Now we have the numerator and denominator of Part B.
$$ \text{Part B} = \frac{\text{Numerator}}{\text{Denominator}} = \frac{\frac{5}{2}}{\frac{3}{4}} $$
To divide fractions, we multiply the first fraction by the reciprocal of the second fraction:
$$ \text{Part B} = \frac{5}{2} \times \frac{4}{3} $$
$$ \text{Part B} = \frac{5 \times 4}{2 \times 3} = \frac{20}{6} $$
Simplify the fraction by dividing both the numerator and the denominator by their greatest common divisor, which is 2.
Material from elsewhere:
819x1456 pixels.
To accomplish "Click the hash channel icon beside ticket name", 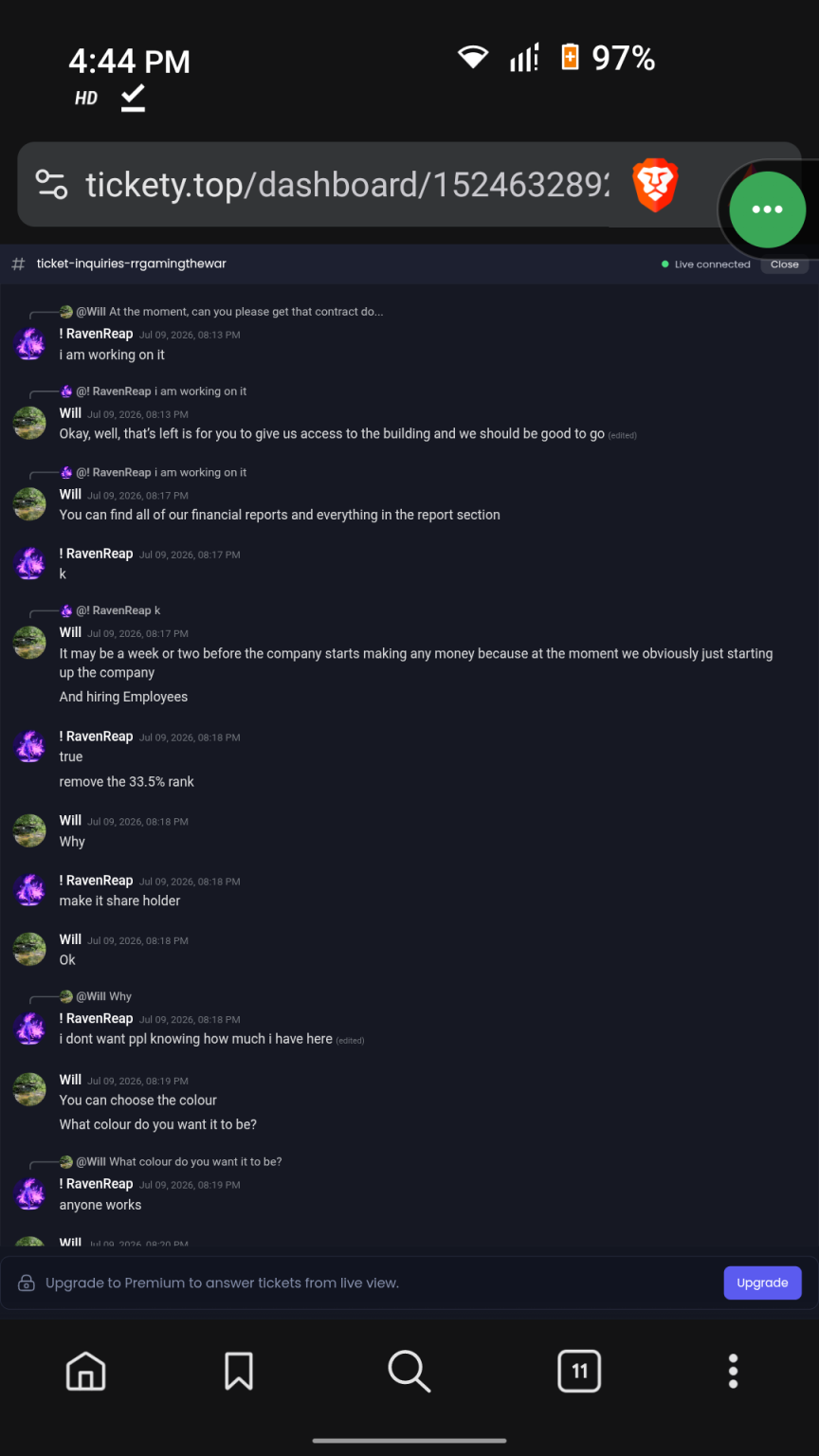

$$ \text{Part B} = \frac{20 \div 2}{6 \div 2} = \frac{10}{3} $$

**step6** Calculating the final product

Finally, we multiply the result from Part A (Step 2) by the result from Part B (Step 5).
Part A = $$ \frac{11}{4} $$
Part B = $$ \frac{10}{3} $$
$$ \text{Final Result} = \text{Part A} \times \text{Part B} = \frac{11}{4} \times \frac{10}{3} $$
Multiply the numerators and the denominators:
$$ \text{Final Result} = \frac{11 \times 10}{4 \times 3} = \frac{110}{12} $$
Simplify the fraction by dividing both the numerator and the denominator by their greatest common divisor, which is 2.
$$ \text{Final Result} = \frac{110 \div 2}{12 \div 2} = \frac{55}{6} $$
Comparing this result with the given options, we find that it matches option A.